Ma definire la malattia è solo metà della lotta. Quando ero gravemente malata a marzo 2020, sono stata portata d’urgenza al pronto soccorso, senza fiato e sull’orlo del collasso, solo per sentirmi dire che, essendo una giovane donna, non ero in difficoltà respiratorie; invece, i miei sintomi dovevano essere un attacco di panico. Infatti, i miei polmoni erano gravemente infiammati dall’infezione da COVID-19. Solo ora, tre anni dopo, sono riuscita ad accedere al trattamento specialistico Long Covid NHS per riparare il danno persistente arrecato al mio sistema respiratorio. Nel frattempo, ho dovuto assumermi l’onere fisico e mentale di monitorare e curare i miei sintomi. È un sollievo essere finalmente creduta.
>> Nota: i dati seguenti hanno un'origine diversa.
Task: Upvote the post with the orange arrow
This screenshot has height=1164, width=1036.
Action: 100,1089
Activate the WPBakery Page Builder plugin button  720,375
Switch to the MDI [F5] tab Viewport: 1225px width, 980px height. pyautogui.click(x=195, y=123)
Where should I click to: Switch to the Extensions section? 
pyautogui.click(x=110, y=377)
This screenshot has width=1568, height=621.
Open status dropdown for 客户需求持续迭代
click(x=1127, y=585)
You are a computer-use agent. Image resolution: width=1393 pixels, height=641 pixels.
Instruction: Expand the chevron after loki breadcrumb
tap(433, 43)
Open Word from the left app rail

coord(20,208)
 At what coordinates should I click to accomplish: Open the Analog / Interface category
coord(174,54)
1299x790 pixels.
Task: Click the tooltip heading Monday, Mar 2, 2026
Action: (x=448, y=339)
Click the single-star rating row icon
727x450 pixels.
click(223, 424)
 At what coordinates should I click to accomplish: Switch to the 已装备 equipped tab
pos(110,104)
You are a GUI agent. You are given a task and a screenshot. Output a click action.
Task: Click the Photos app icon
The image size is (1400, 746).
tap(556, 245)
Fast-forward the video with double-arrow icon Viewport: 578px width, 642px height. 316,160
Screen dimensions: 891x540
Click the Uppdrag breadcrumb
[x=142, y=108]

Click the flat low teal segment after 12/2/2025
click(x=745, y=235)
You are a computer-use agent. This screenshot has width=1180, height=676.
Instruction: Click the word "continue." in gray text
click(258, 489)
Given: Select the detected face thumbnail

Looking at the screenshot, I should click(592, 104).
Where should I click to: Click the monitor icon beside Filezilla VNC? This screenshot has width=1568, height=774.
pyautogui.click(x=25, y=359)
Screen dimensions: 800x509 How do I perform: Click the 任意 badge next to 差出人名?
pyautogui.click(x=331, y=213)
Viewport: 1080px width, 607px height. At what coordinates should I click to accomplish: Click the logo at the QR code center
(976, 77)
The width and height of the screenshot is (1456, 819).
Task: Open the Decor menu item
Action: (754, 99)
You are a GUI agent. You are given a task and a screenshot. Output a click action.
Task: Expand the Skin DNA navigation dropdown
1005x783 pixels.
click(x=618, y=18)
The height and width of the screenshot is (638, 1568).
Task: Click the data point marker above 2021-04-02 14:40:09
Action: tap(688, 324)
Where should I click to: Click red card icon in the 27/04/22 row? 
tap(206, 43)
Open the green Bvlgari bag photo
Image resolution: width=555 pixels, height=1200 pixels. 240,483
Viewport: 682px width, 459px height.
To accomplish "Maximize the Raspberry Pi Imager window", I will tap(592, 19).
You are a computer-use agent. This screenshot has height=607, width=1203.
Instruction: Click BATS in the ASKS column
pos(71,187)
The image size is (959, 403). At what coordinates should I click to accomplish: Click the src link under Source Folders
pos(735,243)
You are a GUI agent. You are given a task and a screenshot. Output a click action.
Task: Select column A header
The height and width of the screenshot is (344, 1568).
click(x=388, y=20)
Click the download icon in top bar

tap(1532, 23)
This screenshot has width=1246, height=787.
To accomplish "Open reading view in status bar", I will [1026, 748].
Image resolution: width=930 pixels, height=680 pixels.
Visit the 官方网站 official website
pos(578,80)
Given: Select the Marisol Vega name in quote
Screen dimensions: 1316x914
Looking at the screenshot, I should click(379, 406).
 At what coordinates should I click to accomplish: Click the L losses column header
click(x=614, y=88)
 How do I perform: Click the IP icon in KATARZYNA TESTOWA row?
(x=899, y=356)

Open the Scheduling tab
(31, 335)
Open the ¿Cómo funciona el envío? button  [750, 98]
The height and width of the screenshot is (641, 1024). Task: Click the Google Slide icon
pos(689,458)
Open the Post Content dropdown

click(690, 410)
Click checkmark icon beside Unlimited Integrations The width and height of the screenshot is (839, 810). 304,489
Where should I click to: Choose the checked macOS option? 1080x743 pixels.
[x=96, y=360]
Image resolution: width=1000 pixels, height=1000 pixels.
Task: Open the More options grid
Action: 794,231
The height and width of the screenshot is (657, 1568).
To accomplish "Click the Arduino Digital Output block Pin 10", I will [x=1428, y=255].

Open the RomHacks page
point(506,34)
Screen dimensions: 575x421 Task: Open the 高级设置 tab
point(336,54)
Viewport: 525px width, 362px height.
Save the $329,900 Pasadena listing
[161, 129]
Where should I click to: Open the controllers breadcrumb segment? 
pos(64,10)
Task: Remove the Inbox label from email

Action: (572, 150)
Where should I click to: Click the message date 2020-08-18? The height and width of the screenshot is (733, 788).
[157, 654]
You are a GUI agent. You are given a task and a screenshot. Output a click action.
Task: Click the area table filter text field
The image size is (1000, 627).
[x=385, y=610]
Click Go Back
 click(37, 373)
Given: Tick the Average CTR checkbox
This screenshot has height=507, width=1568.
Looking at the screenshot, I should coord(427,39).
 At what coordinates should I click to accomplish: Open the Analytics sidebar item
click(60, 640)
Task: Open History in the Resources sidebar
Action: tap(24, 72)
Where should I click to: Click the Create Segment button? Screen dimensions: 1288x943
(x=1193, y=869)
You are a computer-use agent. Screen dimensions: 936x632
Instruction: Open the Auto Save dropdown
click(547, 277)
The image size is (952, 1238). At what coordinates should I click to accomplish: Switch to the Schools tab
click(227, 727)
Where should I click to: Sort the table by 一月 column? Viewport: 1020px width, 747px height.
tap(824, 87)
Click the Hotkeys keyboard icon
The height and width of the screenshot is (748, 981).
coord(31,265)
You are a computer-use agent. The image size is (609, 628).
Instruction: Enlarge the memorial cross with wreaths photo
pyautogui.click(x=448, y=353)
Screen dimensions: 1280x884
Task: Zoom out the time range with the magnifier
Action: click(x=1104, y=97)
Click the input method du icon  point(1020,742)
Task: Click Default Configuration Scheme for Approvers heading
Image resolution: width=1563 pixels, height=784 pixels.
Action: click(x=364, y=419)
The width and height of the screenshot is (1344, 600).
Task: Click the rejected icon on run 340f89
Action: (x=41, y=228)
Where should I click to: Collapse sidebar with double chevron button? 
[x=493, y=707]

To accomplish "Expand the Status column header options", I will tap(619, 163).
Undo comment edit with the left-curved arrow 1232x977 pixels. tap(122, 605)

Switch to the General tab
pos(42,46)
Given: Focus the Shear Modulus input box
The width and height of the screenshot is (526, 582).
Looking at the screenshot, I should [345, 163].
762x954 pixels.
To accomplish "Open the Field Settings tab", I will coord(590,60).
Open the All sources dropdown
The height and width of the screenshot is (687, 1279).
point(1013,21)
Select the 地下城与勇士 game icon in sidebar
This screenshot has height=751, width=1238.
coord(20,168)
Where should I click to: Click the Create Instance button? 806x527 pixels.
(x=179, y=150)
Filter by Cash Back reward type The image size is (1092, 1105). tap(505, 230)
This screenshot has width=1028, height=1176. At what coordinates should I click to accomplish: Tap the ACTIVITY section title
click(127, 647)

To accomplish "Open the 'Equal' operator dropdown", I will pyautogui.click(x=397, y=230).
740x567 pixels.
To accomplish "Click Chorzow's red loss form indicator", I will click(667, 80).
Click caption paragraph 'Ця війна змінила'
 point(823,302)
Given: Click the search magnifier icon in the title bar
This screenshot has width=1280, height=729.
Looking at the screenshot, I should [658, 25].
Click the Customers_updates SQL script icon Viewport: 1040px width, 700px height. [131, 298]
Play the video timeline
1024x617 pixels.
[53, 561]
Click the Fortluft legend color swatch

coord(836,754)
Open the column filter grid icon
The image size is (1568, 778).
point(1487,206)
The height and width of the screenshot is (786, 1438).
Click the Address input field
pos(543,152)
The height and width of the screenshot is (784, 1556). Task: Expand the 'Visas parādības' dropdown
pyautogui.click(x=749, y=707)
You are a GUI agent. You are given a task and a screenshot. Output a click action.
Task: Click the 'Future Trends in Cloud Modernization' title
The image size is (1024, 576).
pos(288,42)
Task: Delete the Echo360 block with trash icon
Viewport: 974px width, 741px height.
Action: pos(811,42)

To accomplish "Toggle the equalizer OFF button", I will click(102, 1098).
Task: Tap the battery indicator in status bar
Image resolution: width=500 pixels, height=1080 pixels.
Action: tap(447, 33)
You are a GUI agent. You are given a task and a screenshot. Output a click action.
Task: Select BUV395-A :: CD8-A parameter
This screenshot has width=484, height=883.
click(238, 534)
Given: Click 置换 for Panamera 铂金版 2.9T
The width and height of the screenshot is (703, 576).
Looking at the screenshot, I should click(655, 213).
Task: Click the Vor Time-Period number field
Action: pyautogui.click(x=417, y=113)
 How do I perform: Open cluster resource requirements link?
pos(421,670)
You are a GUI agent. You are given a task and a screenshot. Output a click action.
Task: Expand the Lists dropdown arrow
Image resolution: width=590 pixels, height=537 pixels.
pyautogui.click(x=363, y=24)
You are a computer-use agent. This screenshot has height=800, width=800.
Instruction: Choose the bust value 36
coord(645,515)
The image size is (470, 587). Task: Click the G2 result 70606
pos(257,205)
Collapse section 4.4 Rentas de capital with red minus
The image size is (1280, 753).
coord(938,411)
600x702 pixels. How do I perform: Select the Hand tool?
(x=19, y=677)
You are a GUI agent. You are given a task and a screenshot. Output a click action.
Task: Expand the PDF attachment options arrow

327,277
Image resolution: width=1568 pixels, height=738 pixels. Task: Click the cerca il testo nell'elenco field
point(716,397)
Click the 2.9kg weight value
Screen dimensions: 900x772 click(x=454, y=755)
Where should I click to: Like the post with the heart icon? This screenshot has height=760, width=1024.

I pazienti Long Covid hanno dovuto combattere un’ondata di disinformazione e pregiudizi per accedere alle cure mediche. Questo non è un caso unico: la sindrome da stanchezza cronica (nota anche come ME, un’altra condizione post-virale diffusa) è stata ampiamente liquidata come ipocondria o problema psicologico fino alla fine degli anni ’90. Spero che ora ci sia una possibilità affinché la storia smetta di ripetersi: condividendo i nostri sintomi, le nostre conoscenze e le nostre storie, i pazienti Long Covid possono sfidare la tendenza comune a liquidare le nostre esperienze.

Ora che questa pandemia è alle spalle, vi chiediamo solo una cosa: non dimenticatevi di noi.